There’s real money in the brands in your fund’s portfolio companies. It is time to look at brand value–and what drives it.
When your fund invests in a company, part of what you buy is the value of the brands that company brings to market. Yet not all brands are valuable—some actually destroy capital. All too often, companies waste marketing dollars on under-performing legacy brands that do not create value. Your funds’ managing members should take a hard look at these brand value inefficiencies:
Five ways brands destroy value
- Too many brands add costs. Are there too many brands competing for scarce resources? Do brands compete against each other for the same customer? Do they overlap, cannibalize, and create complexity?
- Too few brands miss opportunities. Do existing brands try to stand for too many things? Are salespeople struggling to explain products and services?

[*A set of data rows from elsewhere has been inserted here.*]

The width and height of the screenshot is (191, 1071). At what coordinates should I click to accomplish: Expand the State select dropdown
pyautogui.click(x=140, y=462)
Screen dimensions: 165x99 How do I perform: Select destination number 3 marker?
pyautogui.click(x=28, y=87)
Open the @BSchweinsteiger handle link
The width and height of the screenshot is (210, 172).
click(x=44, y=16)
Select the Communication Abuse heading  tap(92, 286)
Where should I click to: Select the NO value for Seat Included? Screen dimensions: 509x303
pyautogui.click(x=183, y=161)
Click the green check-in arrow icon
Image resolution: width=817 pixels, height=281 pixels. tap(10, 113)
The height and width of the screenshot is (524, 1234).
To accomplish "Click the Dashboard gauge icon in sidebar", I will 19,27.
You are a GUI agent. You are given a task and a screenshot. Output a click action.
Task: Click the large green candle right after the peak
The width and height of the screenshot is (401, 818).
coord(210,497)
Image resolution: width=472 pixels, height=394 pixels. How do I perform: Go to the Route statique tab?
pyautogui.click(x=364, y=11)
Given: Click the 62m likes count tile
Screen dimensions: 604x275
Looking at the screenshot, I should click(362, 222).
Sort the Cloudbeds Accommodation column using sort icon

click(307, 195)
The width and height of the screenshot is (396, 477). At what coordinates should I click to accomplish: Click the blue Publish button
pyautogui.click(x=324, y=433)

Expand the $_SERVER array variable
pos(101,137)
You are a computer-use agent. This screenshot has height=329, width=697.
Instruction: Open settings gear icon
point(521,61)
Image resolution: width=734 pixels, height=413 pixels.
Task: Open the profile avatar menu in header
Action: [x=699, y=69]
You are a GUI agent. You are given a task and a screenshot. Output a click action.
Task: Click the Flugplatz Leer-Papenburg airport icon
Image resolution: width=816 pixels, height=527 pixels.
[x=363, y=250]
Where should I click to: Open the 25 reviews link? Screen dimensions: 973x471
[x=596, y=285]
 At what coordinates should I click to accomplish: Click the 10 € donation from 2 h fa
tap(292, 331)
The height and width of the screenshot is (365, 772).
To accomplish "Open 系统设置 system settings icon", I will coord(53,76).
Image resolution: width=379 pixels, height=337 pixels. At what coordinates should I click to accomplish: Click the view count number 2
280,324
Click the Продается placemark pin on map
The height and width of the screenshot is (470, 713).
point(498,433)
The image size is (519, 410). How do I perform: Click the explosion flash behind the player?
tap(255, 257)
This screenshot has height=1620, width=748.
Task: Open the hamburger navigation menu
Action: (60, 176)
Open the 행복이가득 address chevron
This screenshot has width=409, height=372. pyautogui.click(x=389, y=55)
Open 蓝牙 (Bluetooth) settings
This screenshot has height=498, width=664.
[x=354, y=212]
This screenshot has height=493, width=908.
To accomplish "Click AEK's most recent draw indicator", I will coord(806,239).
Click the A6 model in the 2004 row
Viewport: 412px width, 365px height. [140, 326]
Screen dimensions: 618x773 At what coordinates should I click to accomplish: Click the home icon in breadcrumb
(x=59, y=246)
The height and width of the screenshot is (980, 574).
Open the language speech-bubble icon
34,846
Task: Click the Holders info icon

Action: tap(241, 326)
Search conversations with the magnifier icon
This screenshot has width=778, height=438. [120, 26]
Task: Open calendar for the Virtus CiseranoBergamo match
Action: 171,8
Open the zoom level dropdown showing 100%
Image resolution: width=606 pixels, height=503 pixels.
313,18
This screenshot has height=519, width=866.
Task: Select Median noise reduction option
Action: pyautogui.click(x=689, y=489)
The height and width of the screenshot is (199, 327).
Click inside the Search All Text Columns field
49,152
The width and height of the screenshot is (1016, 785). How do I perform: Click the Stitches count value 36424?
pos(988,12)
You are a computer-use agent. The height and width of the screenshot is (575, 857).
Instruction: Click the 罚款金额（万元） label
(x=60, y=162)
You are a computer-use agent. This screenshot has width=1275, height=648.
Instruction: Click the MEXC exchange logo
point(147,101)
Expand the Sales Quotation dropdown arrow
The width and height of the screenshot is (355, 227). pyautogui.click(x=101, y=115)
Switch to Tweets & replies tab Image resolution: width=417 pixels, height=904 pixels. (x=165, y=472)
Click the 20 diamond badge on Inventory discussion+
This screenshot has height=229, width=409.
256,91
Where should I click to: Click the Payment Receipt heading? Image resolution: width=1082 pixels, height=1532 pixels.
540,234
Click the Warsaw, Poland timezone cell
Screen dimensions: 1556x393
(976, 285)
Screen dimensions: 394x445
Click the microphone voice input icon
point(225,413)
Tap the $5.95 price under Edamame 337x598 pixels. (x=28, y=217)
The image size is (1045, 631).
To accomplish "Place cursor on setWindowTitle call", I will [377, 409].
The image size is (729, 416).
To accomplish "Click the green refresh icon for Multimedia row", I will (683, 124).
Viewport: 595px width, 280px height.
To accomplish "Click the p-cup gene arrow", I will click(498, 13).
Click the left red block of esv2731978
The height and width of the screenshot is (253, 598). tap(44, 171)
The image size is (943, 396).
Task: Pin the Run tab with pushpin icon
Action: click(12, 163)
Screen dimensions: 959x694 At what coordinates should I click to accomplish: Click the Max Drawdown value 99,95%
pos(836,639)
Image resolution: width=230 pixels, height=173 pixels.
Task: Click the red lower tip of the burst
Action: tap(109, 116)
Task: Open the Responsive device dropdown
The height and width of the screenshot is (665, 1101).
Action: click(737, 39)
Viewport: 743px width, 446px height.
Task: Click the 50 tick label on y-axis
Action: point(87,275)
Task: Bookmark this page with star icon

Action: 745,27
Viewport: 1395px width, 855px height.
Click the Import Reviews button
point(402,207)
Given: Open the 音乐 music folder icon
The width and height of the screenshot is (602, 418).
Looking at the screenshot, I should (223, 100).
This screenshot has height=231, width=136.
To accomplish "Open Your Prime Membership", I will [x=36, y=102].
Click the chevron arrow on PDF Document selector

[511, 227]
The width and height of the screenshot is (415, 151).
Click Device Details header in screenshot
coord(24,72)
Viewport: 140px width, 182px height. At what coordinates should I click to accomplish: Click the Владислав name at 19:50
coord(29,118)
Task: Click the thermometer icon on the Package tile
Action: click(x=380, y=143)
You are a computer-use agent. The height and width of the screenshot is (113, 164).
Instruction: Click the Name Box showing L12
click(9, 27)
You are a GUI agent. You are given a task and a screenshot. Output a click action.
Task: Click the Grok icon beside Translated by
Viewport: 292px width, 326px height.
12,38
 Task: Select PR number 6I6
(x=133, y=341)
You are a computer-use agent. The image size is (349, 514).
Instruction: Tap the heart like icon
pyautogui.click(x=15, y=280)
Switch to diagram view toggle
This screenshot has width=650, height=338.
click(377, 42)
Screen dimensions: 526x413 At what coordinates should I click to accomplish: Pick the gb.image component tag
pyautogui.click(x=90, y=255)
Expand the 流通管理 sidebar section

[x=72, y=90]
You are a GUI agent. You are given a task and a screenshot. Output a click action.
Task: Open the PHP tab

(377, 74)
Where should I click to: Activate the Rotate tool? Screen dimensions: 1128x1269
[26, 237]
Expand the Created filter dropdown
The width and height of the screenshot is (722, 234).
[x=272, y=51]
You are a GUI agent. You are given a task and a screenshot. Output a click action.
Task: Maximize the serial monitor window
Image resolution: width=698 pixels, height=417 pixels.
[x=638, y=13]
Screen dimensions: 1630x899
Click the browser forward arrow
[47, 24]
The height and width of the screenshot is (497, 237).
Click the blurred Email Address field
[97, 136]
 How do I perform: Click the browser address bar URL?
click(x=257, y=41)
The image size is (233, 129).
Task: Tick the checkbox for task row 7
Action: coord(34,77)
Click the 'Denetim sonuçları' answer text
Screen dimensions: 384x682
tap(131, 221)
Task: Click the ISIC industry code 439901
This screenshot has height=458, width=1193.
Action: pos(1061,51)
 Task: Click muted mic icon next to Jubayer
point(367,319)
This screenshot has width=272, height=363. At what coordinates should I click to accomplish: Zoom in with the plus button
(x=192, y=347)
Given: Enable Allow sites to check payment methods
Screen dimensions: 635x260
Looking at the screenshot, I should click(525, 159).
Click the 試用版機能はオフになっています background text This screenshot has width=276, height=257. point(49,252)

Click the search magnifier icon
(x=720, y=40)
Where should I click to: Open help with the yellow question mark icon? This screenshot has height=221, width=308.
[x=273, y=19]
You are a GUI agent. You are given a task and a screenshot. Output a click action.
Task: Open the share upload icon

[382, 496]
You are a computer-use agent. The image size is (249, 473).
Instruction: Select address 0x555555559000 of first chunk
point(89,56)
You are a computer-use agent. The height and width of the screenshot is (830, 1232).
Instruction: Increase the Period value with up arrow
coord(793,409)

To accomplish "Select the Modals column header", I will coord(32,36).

- Brand confusion makes selling harder. Is the sprawling hodgepodge of brands hard for the customer to understand? Is it difficult to bundle services or cross-sell?
- Brands are often kept beyond their ability to return profits. Companies accumulate brands through acquisitions and innovation. The impulse to name everything is very real. Brands are too often kept for sentimental, political, or anecdotal reasons, or through sheer inertia, without an understanding of a quantifiable business case for each.
- Brands fail to communicate company scope and value. Do investors and customers understand and appreciate the company in totality? Is it clear how the company brand, division, product, and service brands relate to one another? The result is an undervaluing the company as a whole.
The secret to doubling the value of portfolio companies
If your fund has invested in a company with too many of these brand value problems and too many excuses for not fixing them, you will want to act. There is real money to be saved and real money to be made.
A recent study of over 500 B2C and B2B companies uncovered the brand organizing strategy that pays off the most in terms of brand value. The data show that the “masterbrand+sub-brand” strategy drives greater shareholder value when compared to the alternatives.
What you need to do to capture brand value:
- Push portfolio company management teams to identify and assess their brands.
- Retire those brands that are under performing.
- Consolidate brands so that you stop cannibalizing revenue streams
- Reallocate marketing spending on the remaining brands
- Consider creating a master brand with a sharpened brand story and value proposition
- Manage risk by communicating to all stakeholders
When it comes to cutting costs, growing earnings, or improving operations, private equity firms can unlock exceptional value by better managing brands in their investments.